Elected officials and higher education leaders from across America came together at the St. Regis Washington D.C. hotel on Sept. 30 to honor the University of the Incarnate Word’s (UIW) Graduate Support Center (GSC) as the nation’s top program for increasing achievement for Latino students in graduate school.
The Graduate Support Center was selected from among 217 programs from 26 states, Puerto Rico, and the District of Columbia and nominated in four categories: associates degree, bachelor’s degree, graduate degree, and community-based organization. Conceived and run by Excelencia in Education, this is the only national initiative to systematically identify, recognize and catalogue evidence-based programs that improve Latino college success.

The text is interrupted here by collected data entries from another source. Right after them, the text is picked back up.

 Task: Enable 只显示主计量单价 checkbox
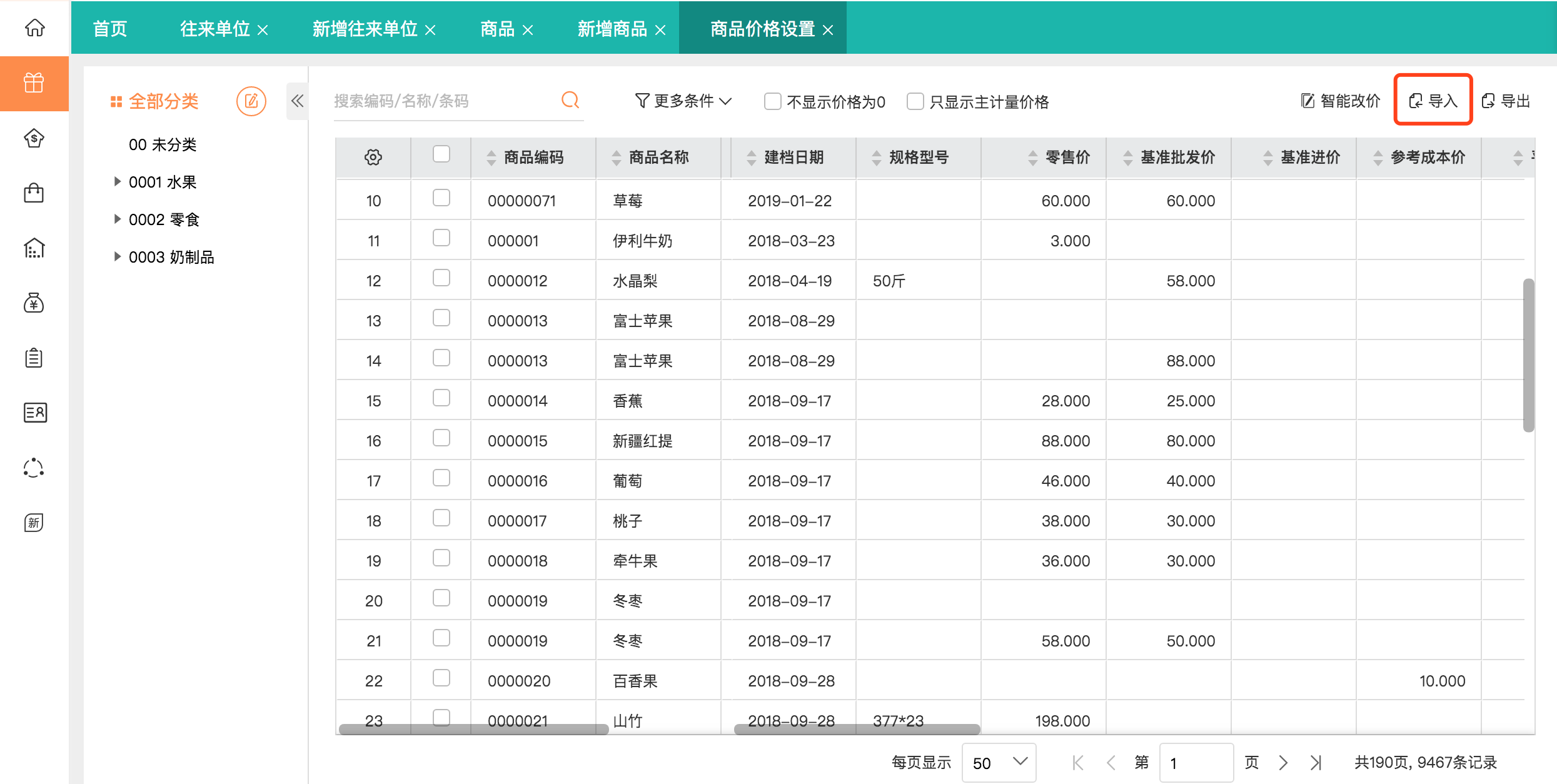click(x=916, y=100)
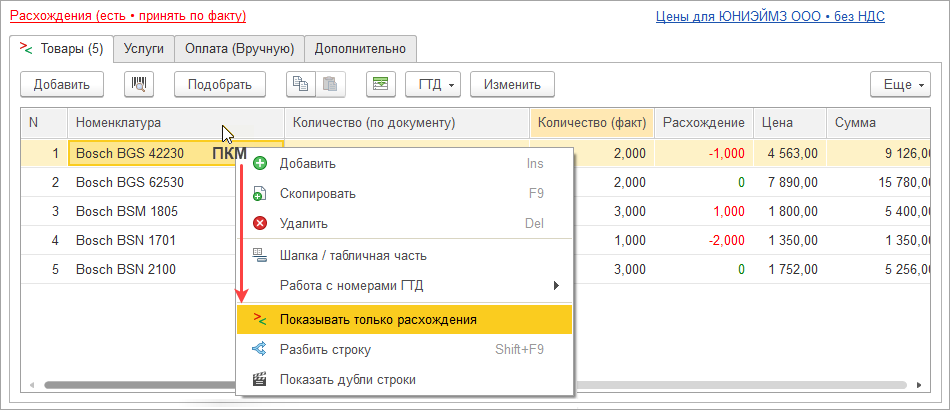The width and height of the screenshot is (950, 410).
Task: Open the Еще dropdown menu
Action: [900, 85]
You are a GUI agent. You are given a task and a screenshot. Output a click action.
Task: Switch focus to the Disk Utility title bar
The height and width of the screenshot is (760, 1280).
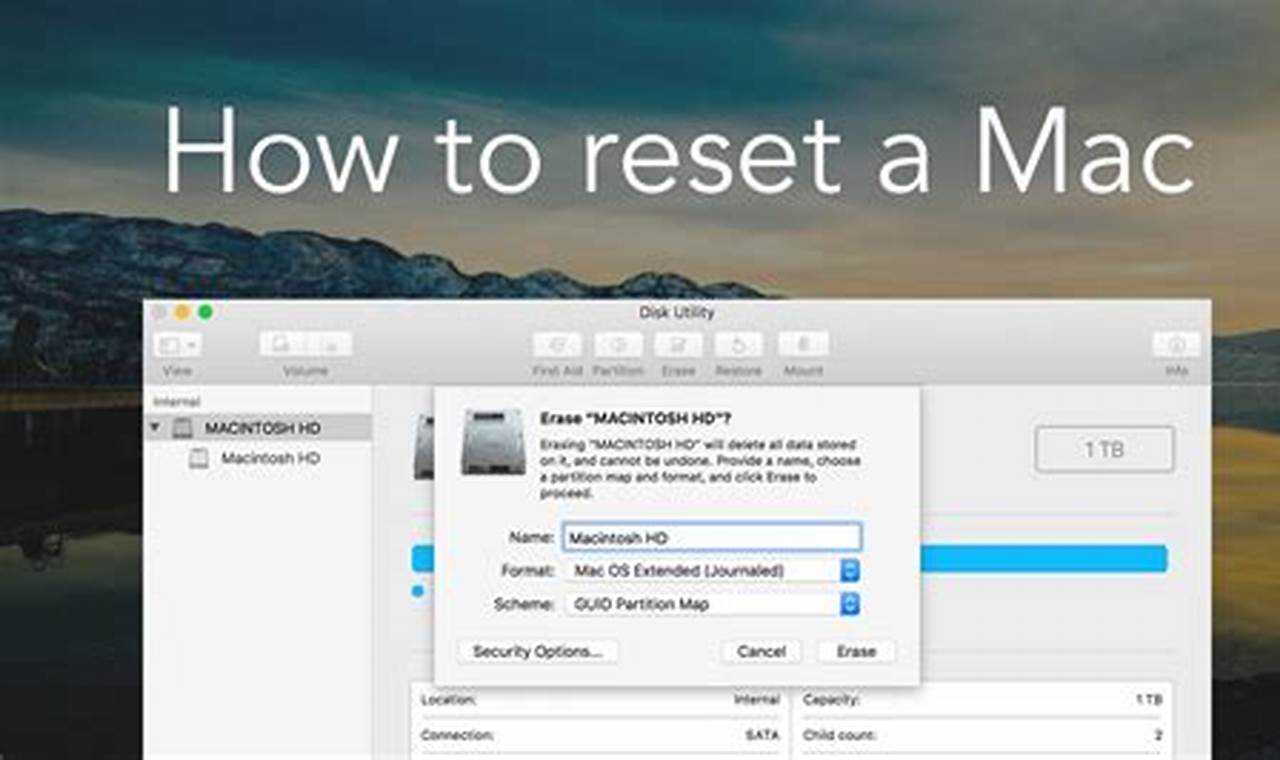click(676, 312)
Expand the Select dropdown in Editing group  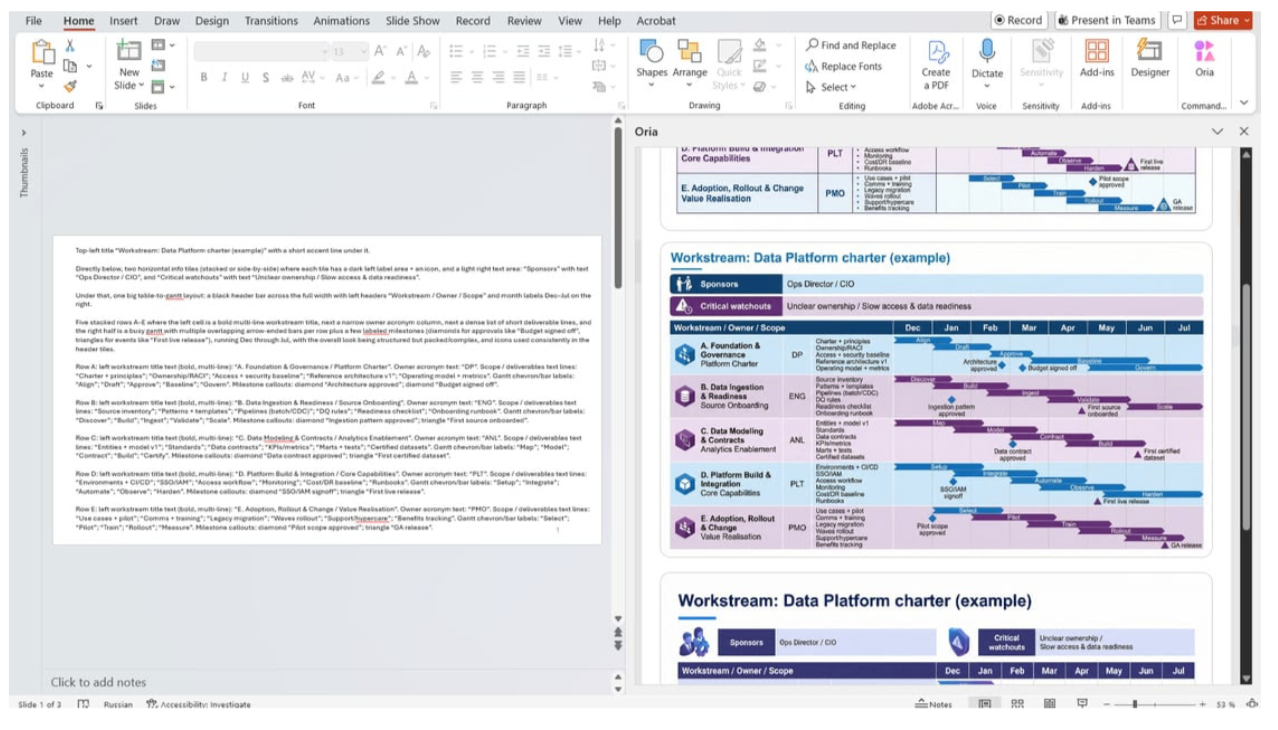pos(831,87)
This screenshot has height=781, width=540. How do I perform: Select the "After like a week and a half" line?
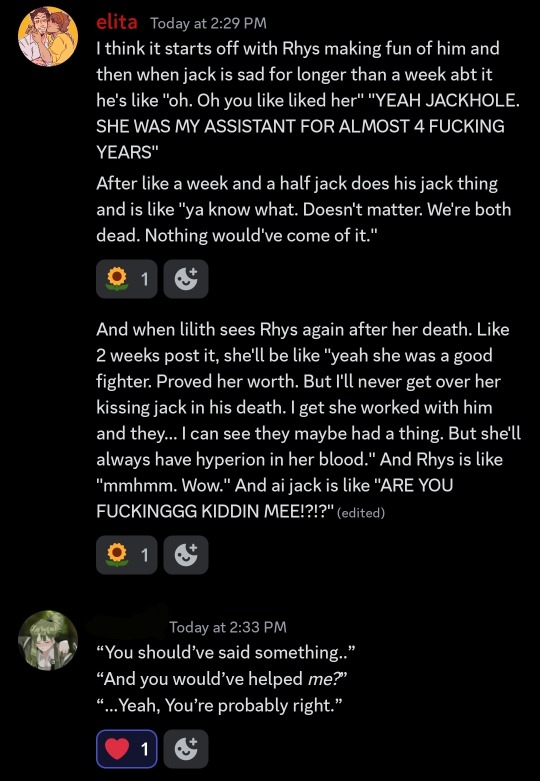coord(296,184)
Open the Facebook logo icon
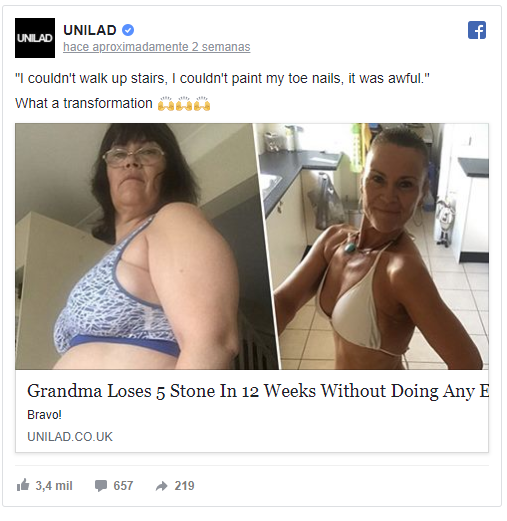The image size is (507, 521). pyautogui.click(x=477, y=30)
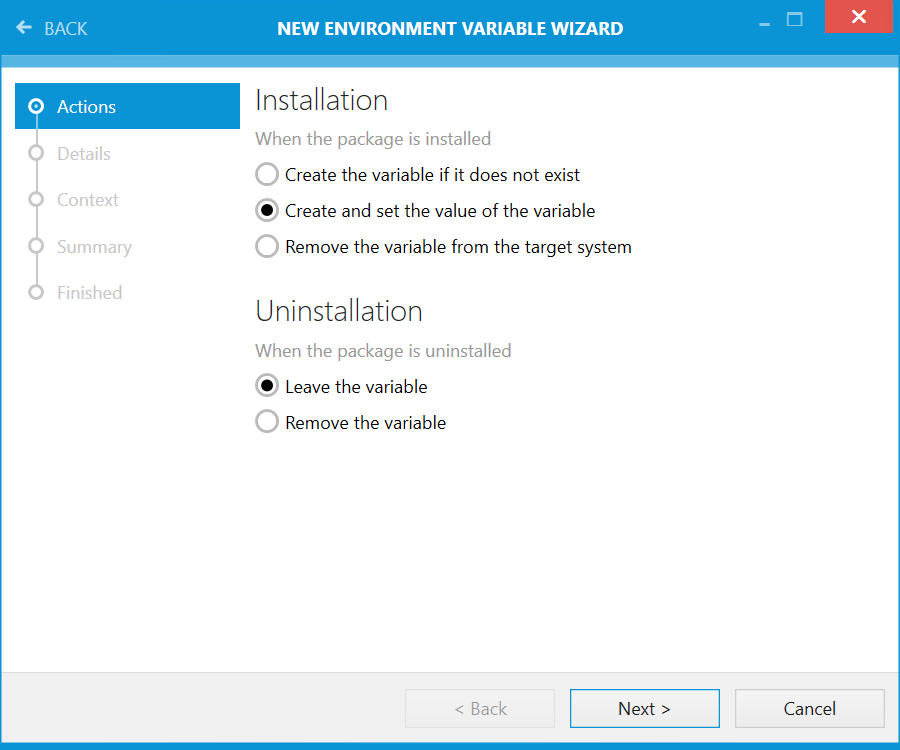
Task: Click the Finished step indicator circle
Action: click(35, 292)
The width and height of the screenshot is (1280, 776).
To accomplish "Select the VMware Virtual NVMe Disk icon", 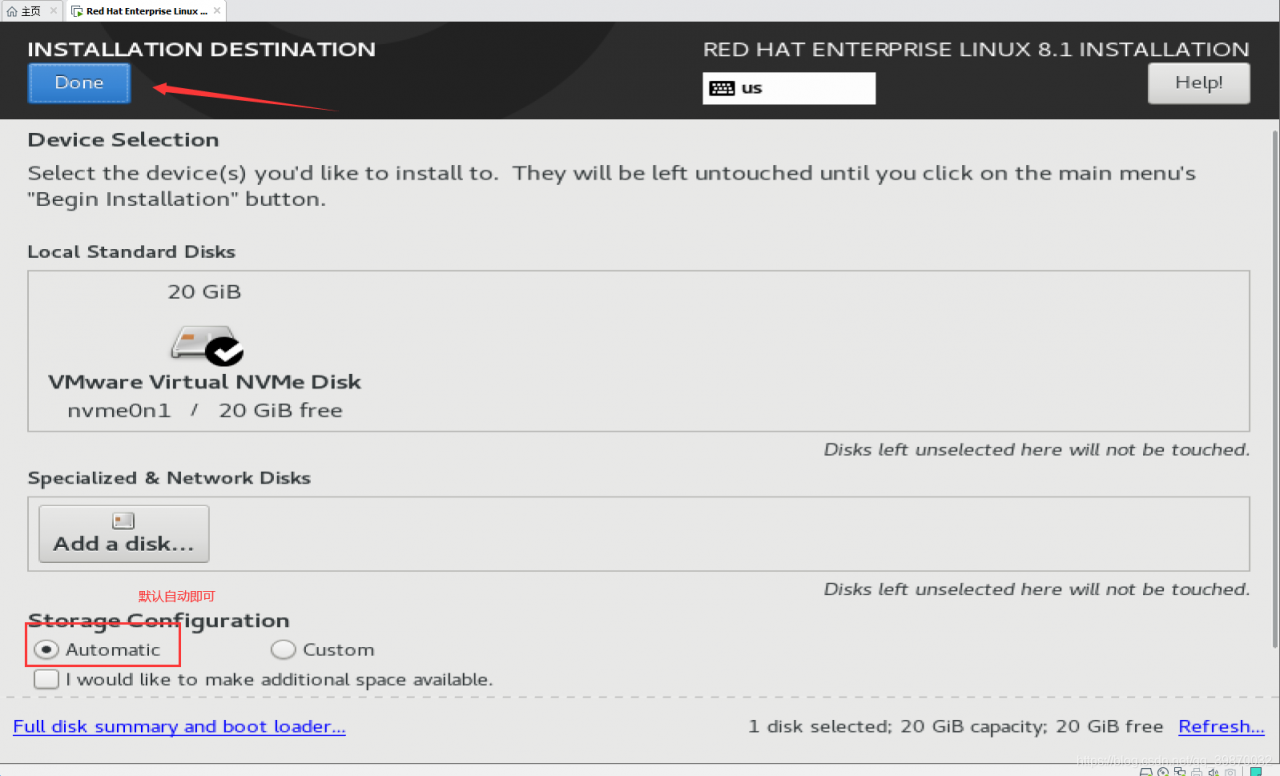I will [x=205, y=346].
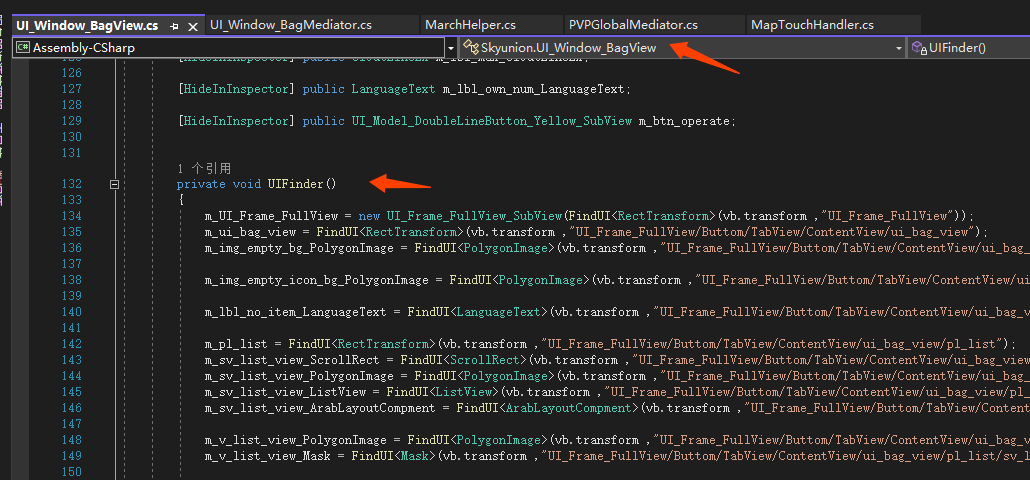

“This honor is confirmation of our efforts to improve the graduation rate of Hispanic students in higher education, especially those pursuing master’s degrees,” said Dr. Louis Agnese, UIW president. “In the United States, very few Hispanics have master’s degrees. It’s imperative, then, that every effort is made to improve the graduation rate of Hispanic students who are pursuing master’s-level studies.”
The event, Celebraciòn de Excelencia, coincided with the release of the 2014 edition of “What Works for Latino Student Success in Higher Education,” a compendium of all 29 recognized programs along with the evidence of their success. Through this annual process, Excelencia in Education continues to grow America’s largest inventory of programs and strategies that education leaders, policymakers and others tap into to accelerate degree completion among Latinos.
This is the ninth annual release of Examples of Excelencia. Excelencia in Education has systematically reviewed more than 700 programs to identify and recognize 125 programs and departments – including, for the first time this year, community-based organizations – that demonstrate with evidence that they effectively boost Latino enrollment, performance and graduation.
“The University of the Incarnate Word is at the forefront of meeting the challenge of improving higher educational achievement for Latino students,” said Sarita Brown, president of Excelencia in Education.
UIW is ranked No. 1 nationally among private universities in awarding bachelor’s degrees to Hispanics.
“By sharing what works we hope to support educators, community leaders, funders, and policymakers to take an asset-based approach to serving Latino students,” said Deborah Santiago, COO and vice president of Excelencia in Education and author of the publication. “Ultimately, we strive to inspire and support replicating and bringing to scale evidence-based practices that serve Latino students and thus serve the country.”
To download “What Works for Latino Student Success in Higher Education,” which includes detailed information about all of the programs recognized, visit www.EdExcelencia.org.
Examples of Excelencia is presented in collaboration with the Congressional Hispanic Caucus and the National Association of Latino Elected and Appointed Officials (NALEO). The 2014 sponsors are ACT, Univision, Diverse: Issues in Higher Education, DeVry University, and the Jack Kent Cooke Foundation.